The balance sheet is a source of significant resilience and financial flexibility. With a current ratio of 2.0, the company has double the current assets ($53.1 million) needed to cover its short-term liabilities ($26.5 million), indicating excellent liquidity. Leverage is almost non-existent; the debt-to-equity ratio is a mere 0.05, and total debt of $2.2 million is dwarfed by the cash and short-term investments of $38.8 million. This results in a healthy net cash position of $36.7 million. This fortress-like balance sheet is very safe, providing a strong cushion to withstand economic downturns and the flexibility to fund growth initiatives or shareholder returns without needing to borrow money.
The company's cash flow acts as a dependable engine for funding its operations and shareholder returns.
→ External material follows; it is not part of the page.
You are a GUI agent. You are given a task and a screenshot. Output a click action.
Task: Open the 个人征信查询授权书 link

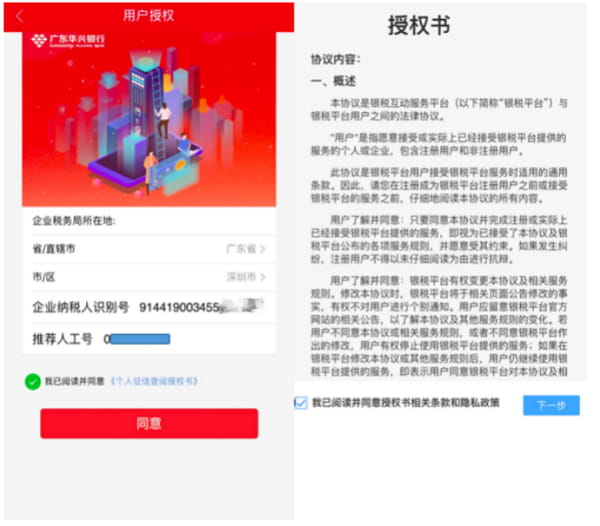click(x=154, y=381)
The operating cash flow of $26.9 million is robust and, given the capital-light nature of asset management, requires minimal capital expenditure ($0.3 million). This translates into a very strong free cash flow (FCF) of $26.6 million. This FCF was primarily used to pay dividends ($12.4 million), make cash acquisitions ($9.4 million), and invest in securities ($10.0 million). The company's ability to consistently generate more cash than it needs for its daily operations is a key indicator of a sustainable and healthy business model.
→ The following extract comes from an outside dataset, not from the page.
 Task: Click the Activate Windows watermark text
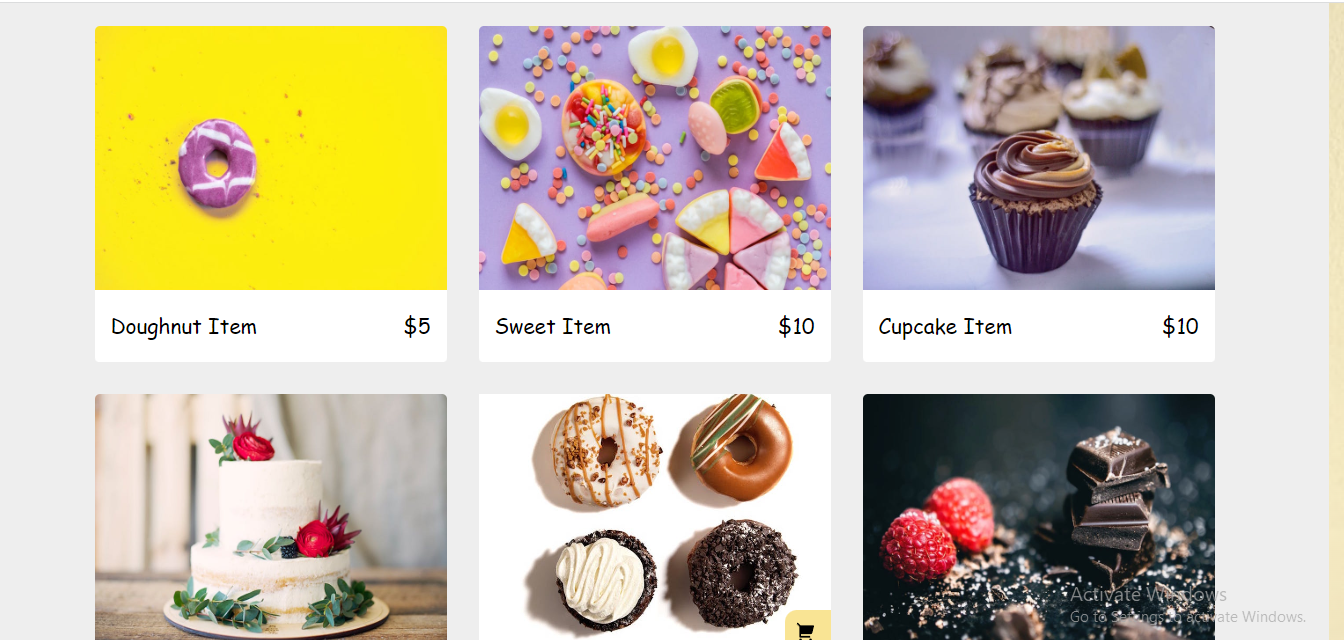(x=1148, y=594)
Australian Ethical Investment is committed to returning capital to shareholders, and its current payouts appear sustainable. The company paid $12.4 million in dividends in FY2025, which was easily covered by its $26.6 million in free cash flow, representing a conservative FCF payout ratio of about 47%. This leaves ample cash for reinvestment in the business. On the other hand, the number of shares outstanding increased slightly by 1.05% during the year, leading to minor dilution for existing shareholders. This means each share represents a slightly smaller piece of the company. Overall, the company is prudently allocating its capital, funding its dividend sustainably from internally generated cash rather than taking on debt.
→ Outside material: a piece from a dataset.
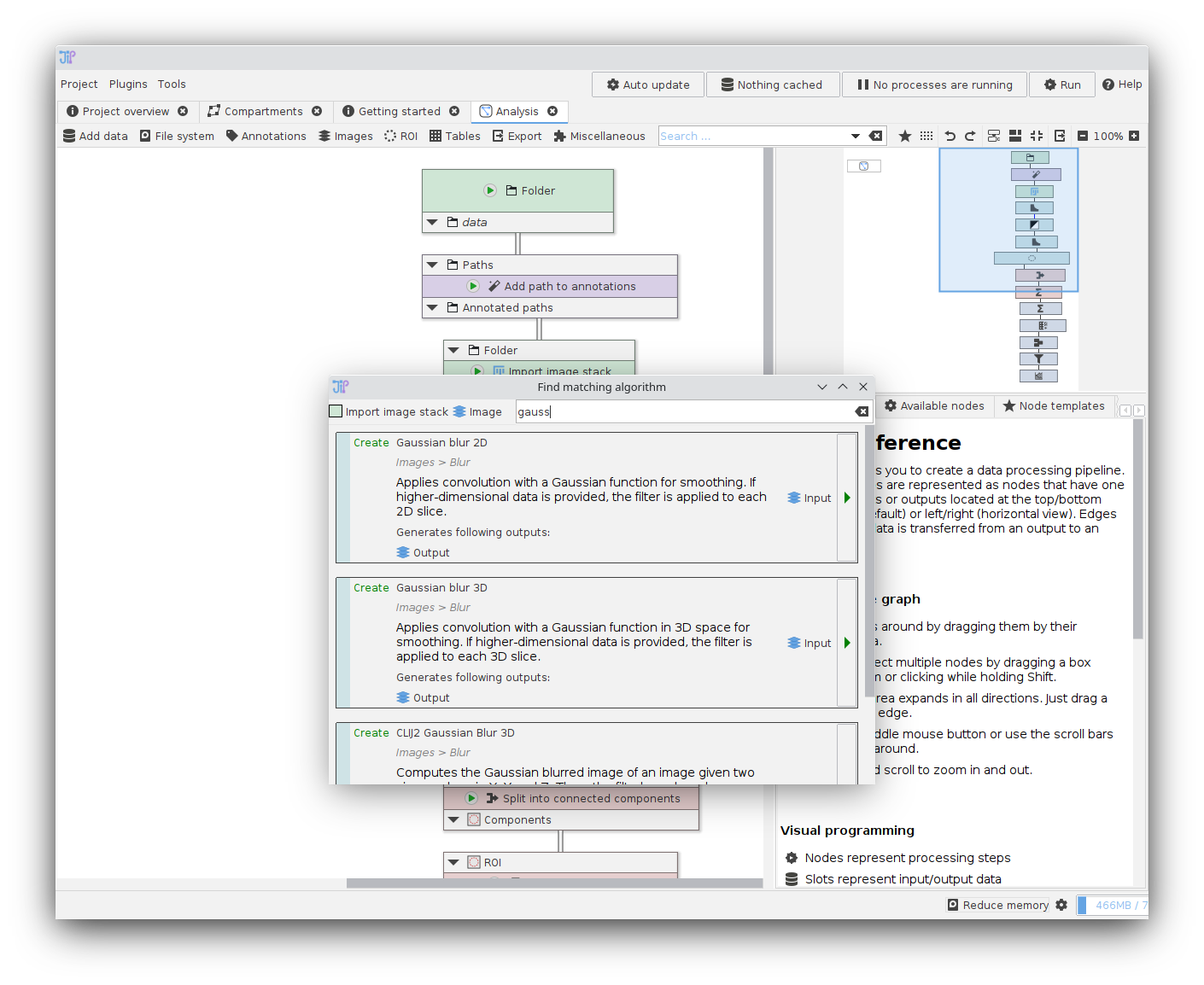
Task: Collapse the Annotated paths slot
Action: click(432, 307)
In summary, the company's financial foundation appears very stable. Its key strengths are its robust profitability with high margins (operating margin of 31.5%), excellent conversion of profit into cash (CFO of $26.9 million vs. net income of $20.2 million), and an exceptionally strong, low-leverage balance sheet (net cash of $36.7 million). The primary red flags are minor and require monitoring rather than immediate concern: a notable increase in accounts receivable ($8.8 million) and a slight rise in the share count (1.05%). Overall, the financial statements paint a picture of a healthy and resilient company with a solid financial footing.